The trade off, if there is one and despite the negatives of our “open door”, is that many businesses in Hong Kong would not have survived unless Mainland Chinese had not been allowed over the border to come and support the Hong Kong economy, by spending money here.
So, open the doors appropriately by all means, but maintain the controls so that the ability of people to obtain an unfair advantage over the local population is at least kept in check.
Okay, by now with and with some justification you may be saying, where is all this leading? Well, to a cautionary tale for other countries, including Hong Kong.
It was, quite simply, a newspaper headline that caught my eye from the United Kingdom that read, "You're a soft touch" “There’s no chance we’re leaving. British benefits give me and my daughter a good life.”
The Lithuanian lady concerned is receiving HK$3,400 a week in benefits (not including a fully furnished two bedroom apartment - free).
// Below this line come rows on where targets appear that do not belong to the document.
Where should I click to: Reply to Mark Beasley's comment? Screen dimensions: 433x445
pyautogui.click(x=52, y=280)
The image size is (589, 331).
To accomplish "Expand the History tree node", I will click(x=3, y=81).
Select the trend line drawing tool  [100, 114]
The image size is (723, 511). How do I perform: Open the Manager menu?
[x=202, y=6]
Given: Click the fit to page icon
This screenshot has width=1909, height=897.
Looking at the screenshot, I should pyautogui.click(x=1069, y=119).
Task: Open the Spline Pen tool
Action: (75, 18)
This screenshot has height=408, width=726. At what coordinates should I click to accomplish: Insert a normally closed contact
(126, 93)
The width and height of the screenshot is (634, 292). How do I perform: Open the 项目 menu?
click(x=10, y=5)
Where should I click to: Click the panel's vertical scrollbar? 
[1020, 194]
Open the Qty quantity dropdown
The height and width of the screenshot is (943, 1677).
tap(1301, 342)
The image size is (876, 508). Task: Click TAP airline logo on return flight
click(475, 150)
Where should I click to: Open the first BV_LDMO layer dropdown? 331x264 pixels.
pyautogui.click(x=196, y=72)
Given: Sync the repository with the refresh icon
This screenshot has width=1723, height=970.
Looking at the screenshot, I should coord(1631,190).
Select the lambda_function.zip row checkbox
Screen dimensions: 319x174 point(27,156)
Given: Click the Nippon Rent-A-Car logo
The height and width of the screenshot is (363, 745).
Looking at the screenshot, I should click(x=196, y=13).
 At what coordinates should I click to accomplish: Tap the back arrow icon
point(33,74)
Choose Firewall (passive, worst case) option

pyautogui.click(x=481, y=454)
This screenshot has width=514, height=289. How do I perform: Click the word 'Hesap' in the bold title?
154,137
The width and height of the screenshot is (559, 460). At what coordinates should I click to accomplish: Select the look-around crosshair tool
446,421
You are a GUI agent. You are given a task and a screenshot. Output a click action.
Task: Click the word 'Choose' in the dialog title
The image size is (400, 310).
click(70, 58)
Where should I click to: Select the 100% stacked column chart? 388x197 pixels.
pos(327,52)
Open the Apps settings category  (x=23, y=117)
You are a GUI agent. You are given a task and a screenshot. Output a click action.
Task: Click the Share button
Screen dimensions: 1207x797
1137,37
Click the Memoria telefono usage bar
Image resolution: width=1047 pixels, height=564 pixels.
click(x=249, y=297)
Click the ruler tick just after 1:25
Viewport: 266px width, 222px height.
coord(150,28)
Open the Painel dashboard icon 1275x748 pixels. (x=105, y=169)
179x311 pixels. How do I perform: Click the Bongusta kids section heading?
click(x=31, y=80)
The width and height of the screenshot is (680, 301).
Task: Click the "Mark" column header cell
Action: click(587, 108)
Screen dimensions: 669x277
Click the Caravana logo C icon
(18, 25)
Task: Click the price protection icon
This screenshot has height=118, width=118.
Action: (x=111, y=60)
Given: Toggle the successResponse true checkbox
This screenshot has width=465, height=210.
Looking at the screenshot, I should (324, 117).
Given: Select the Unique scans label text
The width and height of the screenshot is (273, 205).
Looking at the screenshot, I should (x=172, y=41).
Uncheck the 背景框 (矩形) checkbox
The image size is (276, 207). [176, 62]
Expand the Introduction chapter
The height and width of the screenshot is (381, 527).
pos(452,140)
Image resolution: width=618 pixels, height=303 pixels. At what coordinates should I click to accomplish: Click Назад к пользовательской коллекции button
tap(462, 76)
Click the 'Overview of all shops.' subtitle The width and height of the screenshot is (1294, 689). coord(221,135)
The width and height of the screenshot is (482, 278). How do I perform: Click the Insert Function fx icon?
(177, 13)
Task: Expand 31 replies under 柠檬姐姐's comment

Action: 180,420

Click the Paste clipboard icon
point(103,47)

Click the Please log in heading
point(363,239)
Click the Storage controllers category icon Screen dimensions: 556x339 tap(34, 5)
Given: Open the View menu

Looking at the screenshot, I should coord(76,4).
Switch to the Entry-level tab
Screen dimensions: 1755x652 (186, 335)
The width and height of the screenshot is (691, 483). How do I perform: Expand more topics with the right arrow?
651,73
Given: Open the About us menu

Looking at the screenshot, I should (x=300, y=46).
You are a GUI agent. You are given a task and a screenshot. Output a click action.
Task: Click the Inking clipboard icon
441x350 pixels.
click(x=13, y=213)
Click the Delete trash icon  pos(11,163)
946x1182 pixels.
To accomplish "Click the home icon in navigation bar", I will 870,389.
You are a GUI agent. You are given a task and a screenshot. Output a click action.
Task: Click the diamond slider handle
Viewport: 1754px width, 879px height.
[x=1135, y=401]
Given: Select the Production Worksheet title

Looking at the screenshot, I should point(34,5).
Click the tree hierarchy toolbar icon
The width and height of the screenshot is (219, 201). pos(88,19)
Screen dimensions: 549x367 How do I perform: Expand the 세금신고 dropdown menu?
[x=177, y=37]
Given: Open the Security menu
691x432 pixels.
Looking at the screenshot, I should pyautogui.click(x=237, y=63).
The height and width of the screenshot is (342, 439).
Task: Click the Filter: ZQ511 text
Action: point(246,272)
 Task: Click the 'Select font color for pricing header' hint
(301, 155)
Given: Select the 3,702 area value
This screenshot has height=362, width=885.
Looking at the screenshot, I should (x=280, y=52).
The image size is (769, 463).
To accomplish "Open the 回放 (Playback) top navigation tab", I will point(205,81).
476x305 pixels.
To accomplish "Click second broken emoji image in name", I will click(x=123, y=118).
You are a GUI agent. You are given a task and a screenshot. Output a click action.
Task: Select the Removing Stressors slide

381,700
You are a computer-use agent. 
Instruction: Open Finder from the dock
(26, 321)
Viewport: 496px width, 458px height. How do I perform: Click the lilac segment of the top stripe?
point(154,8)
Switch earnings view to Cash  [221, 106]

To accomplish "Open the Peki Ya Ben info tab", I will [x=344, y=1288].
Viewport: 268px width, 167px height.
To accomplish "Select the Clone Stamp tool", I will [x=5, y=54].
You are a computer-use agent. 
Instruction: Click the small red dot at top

She lives well, and spends her money on designer clothing and other luxuries. And even she admittedly finds the system "strange", although she did think that the benefits should include paying for a nanny to look after her daughter.
To me, that's nuts. No wonder that people in Britain are deserting the main political parties, and giving more time to fringe parties like the United Kingdom Independence Party (UKIP). A party fiercely opposed to the European Union or rather, the UK's membership of it, because it is EU laws that allow this sort of benefit abuse to happen. And it therefore does become an "entitlement". One of the trends in our world today is this growing sense of "you owe me", without the "me" making any contribution whatsoever. In fact it is better for some people to be on "benefits" in Britain, than working. And somewhere, some time, a line is going to be drawn that will make people unhappy.
But the door is open. Try closing it now!